Une Coccinelle jaune m'emmène à la gare routière.

Une Coccinelle jaune m'emmène à la gare routière. Malheureusement, le bus pour Ayacucho est déjà parti, le prochain embarque dans sept heures. Je pars en balade sur l'avenue. Carcasses de voitures, moteurs au sol, cambouis sur les visages, papas, maïs, fruits et sandwichs s’étalent dans le quartier des mécanos.

Au milieu de la place, depuis le sommet d'une immense pyramide, Manco Capac pointe un doigt accusateur vers le nord. Il tient une lance à la main. Deux chats, deux lamas et un condor veillent à ses côtés. Une femme sur un banc se pomponne. Voilà son homme justement, journal à la main, ils discutent un brin. Elle m'apostrophe soudain et me propose d'aller tirer un coup. Je décline l'invitation. Un sourire juvénile se dessine en passant sur le visage du cireur de chaussures. A présent, elle offre ses services au tout-venant. Pensant avoir affaire à un de ces gringos ahuris, deux jeunes hommes me proposent de l'herbe. Dans ce quartier genre Pigalle, les femmes, la drogue et la mécanique font comme toujours bon ménage.
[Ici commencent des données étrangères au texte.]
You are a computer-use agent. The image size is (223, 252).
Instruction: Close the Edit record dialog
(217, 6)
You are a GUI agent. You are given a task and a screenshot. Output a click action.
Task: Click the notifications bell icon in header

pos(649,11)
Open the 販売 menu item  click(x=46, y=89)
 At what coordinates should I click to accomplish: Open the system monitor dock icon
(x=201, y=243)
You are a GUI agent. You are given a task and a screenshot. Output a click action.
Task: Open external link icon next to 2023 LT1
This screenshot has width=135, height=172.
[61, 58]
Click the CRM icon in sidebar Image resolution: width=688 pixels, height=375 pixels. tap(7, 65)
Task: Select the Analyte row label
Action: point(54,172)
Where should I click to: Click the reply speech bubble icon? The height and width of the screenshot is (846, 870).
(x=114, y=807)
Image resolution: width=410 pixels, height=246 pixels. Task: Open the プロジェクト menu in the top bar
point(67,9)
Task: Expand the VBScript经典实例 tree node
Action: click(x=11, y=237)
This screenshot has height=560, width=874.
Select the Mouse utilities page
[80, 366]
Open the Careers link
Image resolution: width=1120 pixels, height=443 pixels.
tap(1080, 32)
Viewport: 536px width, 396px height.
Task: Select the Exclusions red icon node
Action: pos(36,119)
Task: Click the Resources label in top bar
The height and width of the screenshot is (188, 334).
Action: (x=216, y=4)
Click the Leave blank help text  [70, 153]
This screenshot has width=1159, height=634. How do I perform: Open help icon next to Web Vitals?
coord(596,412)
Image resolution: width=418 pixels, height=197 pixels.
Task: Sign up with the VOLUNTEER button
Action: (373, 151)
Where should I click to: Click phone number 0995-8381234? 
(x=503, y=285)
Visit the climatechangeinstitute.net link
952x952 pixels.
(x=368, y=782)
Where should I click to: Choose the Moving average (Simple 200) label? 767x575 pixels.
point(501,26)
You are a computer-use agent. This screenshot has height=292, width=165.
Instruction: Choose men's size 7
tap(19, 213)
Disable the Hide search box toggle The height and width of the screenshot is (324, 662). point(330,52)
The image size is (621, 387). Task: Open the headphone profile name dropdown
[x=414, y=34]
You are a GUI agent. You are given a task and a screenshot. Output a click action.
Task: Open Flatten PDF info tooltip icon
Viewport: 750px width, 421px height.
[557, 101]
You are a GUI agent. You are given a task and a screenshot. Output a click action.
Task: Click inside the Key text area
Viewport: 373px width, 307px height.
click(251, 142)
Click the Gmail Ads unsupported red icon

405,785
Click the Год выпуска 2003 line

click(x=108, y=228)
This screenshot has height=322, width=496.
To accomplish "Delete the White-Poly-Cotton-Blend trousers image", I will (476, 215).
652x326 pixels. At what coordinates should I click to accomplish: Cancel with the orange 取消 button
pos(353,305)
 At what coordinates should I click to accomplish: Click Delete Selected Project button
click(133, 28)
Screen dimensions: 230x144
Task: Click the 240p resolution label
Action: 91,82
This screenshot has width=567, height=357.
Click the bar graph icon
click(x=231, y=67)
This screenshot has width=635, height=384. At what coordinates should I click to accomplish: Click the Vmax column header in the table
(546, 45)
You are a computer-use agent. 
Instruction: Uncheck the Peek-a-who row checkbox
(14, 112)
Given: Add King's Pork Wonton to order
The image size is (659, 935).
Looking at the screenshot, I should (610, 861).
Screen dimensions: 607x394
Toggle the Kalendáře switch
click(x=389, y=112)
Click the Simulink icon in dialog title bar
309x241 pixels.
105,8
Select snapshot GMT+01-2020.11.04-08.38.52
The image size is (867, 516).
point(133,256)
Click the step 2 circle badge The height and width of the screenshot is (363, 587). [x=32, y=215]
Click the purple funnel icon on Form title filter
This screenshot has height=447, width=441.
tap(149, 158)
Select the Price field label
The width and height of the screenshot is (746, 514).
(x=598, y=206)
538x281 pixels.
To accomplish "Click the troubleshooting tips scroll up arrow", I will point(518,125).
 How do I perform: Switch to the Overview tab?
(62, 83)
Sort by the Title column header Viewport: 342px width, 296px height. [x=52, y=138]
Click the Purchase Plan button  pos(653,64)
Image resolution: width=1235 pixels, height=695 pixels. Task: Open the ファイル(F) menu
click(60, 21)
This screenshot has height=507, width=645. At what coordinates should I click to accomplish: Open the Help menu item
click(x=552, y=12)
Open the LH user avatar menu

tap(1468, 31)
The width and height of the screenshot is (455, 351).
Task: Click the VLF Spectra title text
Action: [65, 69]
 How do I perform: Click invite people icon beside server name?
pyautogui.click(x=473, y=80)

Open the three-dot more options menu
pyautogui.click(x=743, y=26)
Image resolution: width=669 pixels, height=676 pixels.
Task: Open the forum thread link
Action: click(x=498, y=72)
Sur les marches du terminal de bus, des bananes et des biscuits dans un sac à mes pieds, je sirote un mate de coca. Mes espadrilles semblaient descendre de la Lyre pour les Américains, les Limeños, eux, sont intrigués par mes chaussures vertes à lacets rouges, des godillots de montagne. Un minibus à touristes débarque, une vingtaine de valises sur le toit. Le bagagiste flanque une bourrade au cireur pour qu'il l'aide à descendre les malles. Une gringa, petite musaraigne, se faufile dix secondes hors du groupe pour prendre une photo et rentrer bien vite au bercail ; peu après, une autre tente la même aventure. Elles ne verront pas les sourires amusés de ces hommes qui blaguent sur le trottoir en attendant je ne sais quoi.

Je quitte Lima la grise, Lima l'enfumée. Le Pacifique, décevante eau de gouache marron, s'éclaircit après Cañete tandis que commencent à verdir les grandes collines de sable. Le brouillard qui enveloppe la capitale ne se vautre pas jusqu'ici. Le soleil enfin visible se couche dans une houle de draps rouges. A mesure que l’autocar grimpe vers des étoiles que je ne connais pas, laissant la Panamericana longer la côte au loin, s'installent la nuit et le froid. J'ai passé la ligne imaginaire de l'équateur sans y faire attention. Je vérifierai que l'eau s'écoule bien dans le sens inverse des aiguilles d'une montre. A quoi ressemble la Croix du Sud ?

Accélérations brutales, virages serrés, les montagnes défilent à vive allure. Une petite chante Cristo es amor d’une voix éraillée, parfois très aiguë. Je me souviens du sourire ironique de ces douze lettres peintes sur la boîte d'un trop jeune cireur de chaussures dans les rues de Lima.

L'abord d'Ayacucho me rappelle ces vers griffonnés à l'encre violette dans un cahier déniché à la brocante :

La ville s'étale

à perdre haleine

ainsi que de vieux squales

assaillent la baleine

Trois heures du matin, tous les hôtels semblent fermés. Des meutes de chiens errants et faméliques déboulent dans les rues poussiéreuses d’Ayacucho, j’ai peur du loup. Grosse boule de feuilles de coca dans la joue, un balayeur m'indique le chemin de la Plaza Mayor.

Au mur de ma chambre, une jeune femme en robe bleue embrasse son galant qui porte cape et chapeau à plume.